Problem set
a – According to the review of The Irishman, why do most of the period films released this year fail to appeal to the reviewer? Answer in one to three sentences.
b – Extend the review of The Irishman, beginning right after its last sentence.

Full disclosure; I am not the target audience member for The Irishman. This year I have disliked almost every period piece or history movie including Judy, The King, The Lighthouse, Harriet, Tolkein, Downton Abbey, and The Highway Men (I have enjoyed Dolemite, The Report, and Ford V Ferrari). Most of these films do not appeal to me as they feature characters in situations that I can’t relate to or don’t find interesting. However, I really wanted to like The Irishman; it had a ton of buzz coming out of film festivals and had all the ingredients for it to be a successful film, including the notable director, Martin Scorsese, and an all star cast. While my opinion will be in the minority, I will be honest as to why The Irishman did not intrigue me and why it may be best to skip it on Netflix, which is a platform I can’t see many starting and choosing to finish.
Frank Sheeran (Robert De Niro) is in a nursing home and is recollecting a wide glimpse of his life, including his time working for Russel Buffalino (Joe Pesci) as a hitman and his involvement with Jimmy Hoffa (Al Pacino).

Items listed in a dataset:
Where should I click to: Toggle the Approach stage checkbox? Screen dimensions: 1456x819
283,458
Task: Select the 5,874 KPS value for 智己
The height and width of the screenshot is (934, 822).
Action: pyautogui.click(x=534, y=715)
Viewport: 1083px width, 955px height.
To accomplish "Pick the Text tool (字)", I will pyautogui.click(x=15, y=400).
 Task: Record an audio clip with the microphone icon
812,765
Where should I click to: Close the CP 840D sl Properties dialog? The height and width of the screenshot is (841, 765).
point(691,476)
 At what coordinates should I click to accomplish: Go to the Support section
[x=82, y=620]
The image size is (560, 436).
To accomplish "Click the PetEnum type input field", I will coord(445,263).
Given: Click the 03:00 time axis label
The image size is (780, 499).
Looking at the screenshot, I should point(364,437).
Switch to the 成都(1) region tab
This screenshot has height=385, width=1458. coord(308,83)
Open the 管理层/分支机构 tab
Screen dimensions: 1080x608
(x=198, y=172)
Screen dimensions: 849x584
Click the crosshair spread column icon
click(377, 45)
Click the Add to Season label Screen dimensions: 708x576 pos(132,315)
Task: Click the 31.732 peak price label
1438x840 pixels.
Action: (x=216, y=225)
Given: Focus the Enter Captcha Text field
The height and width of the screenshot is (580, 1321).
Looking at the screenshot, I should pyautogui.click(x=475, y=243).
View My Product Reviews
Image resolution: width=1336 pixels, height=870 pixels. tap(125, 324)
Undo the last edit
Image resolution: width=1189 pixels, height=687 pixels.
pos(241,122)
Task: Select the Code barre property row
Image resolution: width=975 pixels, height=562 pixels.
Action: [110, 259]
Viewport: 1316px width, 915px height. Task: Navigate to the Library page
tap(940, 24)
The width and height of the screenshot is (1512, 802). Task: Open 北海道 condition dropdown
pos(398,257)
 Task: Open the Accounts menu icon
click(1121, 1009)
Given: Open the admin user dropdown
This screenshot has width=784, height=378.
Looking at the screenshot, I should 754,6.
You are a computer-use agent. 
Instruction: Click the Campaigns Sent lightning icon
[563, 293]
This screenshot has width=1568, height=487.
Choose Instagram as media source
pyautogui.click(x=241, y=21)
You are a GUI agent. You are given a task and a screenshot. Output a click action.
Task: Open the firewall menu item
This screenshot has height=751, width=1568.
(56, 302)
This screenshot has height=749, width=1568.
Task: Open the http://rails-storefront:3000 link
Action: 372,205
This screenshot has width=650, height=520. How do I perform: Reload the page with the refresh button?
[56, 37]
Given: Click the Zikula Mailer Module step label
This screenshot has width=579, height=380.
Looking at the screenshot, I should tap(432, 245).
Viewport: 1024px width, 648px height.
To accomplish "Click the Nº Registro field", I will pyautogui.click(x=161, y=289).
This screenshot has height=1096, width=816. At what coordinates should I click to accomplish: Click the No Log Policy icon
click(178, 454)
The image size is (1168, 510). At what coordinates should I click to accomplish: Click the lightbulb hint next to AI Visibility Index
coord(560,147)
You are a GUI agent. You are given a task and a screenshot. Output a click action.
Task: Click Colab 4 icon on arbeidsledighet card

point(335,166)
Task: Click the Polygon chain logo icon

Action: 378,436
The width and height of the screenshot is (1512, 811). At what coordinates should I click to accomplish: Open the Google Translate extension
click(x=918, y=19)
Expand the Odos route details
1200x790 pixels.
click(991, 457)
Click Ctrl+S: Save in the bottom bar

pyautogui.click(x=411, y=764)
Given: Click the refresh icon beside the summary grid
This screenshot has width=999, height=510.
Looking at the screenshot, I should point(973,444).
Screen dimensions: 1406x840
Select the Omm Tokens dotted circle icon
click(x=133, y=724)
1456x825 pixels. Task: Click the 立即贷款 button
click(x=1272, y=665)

Written responses
a – Most of those films don't appeal to the reviewer because they feature characters in situations the reviewer either can't relate to or doesn't find interesting.

b –
The best praise I can give to The Irishman is its overall production quality. Deaging effects are heavily relied on in order to tell this story with these characters in different time periods and they are applied seamlessly. Historically, if filmmakers were telling a story that stood across time they would have to hire different actors. The fact that we have seen a surge in films using these effects show that there’s many stories that were once difficult to tell without deaging and it’s interesting because these are all types of movies that couldn’t be told (or at least in this manner) without the innovative technology. Additionally, the production design is superb, as the overall visual look of the film captures the heart of the time periods visited. From the sets, clothing, and props; The Irishman is well-crafted on a technical level.
Despite it’s technical accomplishments, the most important pieces of any movie will always be its story and its characters, which is where The Irishman fails entirely. I would not be complaining about the long running time of The Irishman if the film could warrant that length by drawing me into the story and its characters. I sat on my couch at home for more than four hours in one sitting this past summer to watch Stranger Things Season 3 and did not mind a single moment because that story and its characters intrigued me and the plot consistently and entertainingly moves forward. For a long period of time, I was left to wonder where The Irishman was going, as the pacing is awfully slow.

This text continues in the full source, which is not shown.